Unoptimized infoblock properties. Properties of type "List" with hundreds of values, multiple properties — each multiple property is stored as a separate row in b_iblock_element_prop_m*. When filtering by several multiple properties, MySQL/PostgreSQL builds a plan with multiple JOINs, which degrade non-linearly.
OPcache. Without OPcache, each request recompiles PHP files. Bitrix contains thousands of files — core, components, templates. Ensure: opcache.enable = 1, opcache.memory_consumption = 256 (minimum), opcache.max_accelerated_files = 20000. Check opcache_get_status() — if cache_full = true, increase memory_consumption.
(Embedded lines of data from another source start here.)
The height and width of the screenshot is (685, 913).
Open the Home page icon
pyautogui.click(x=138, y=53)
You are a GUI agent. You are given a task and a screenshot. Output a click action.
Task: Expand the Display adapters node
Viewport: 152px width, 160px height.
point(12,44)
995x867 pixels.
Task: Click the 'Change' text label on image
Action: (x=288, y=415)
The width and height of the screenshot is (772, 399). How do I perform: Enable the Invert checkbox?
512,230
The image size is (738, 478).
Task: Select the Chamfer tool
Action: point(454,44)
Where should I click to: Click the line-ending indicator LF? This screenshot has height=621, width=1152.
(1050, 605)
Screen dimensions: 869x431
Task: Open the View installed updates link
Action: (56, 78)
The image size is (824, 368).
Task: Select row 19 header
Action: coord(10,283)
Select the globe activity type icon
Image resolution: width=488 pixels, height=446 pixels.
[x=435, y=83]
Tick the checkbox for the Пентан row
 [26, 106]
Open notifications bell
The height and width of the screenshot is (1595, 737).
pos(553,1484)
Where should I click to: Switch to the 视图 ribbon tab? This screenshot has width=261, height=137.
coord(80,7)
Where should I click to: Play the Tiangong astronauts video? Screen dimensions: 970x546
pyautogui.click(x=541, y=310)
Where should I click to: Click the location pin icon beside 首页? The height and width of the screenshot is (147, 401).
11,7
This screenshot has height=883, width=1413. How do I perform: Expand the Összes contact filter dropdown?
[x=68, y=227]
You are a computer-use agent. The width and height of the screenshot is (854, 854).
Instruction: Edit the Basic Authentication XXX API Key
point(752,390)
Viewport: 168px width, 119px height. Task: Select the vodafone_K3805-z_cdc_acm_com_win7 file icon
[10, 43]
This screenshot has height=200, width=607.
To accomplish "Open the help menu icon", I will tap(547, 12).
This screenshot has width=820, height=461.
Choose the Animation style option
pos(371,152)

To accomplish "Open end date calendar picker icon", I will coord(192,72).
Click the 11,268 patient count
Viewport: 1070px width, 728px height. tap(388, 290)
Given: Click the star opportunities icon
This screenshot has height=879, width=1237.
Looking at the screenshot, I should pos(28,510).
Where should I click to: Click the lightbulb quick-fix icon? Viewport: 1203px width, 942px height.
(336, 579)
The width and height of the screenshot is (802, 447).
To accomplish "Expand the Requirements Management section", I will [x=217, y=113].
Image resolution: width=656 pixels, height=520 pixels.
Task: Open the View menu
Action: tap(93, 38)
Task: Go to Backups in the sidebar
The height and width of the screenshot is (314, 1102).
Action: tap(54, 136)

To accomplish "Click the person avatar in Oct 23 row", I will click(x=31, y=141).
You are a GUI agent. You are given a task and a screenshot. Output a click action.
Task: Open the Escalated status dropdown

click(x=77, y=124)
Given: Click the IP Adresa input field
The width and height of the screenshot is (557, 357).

Sessions in files. By default, PHP stores sessions in files. With 500+ concurrent users, the session directory contains thousands of files, and the file system slows down. Move sessions to Redis or Memcached via session.save_handler setting.
Search module. Standard Bitrix search uses the b_search_content table with FULLTEXT index. On 100,000+ products, full-text search via MySQL MATCH AGAINST becomes slow. Solution: Elasticsearch via the search module or Sphinx.
Optimization After Tests
Load test results translate into specific tasks:
| Problem | Metric | Solution |
|---|---|---|
| TTFB > 1 s on catalog | P95 response time | Component cache + composite cache |
| 5% error rate at 200 RPS | Error rate | Increase PHP-FPM workers, tune DB |
| Slow query > 2 s on filtering | Slow query log | Composite indexes, Elasticsearch |
| OOM at 300 users | Memory consumption | OPcache, module optimization |
| Timeout on checkout | TTFB checkout | Async event processing |
Load testing is not a one-time procedure. It's performed before each major sale (Black Friday, seasonal discounts), after server migration, after Bitrix core update. Automation via k6 + CI/CD allows running basic tests with each deploy and catching performance degradation early.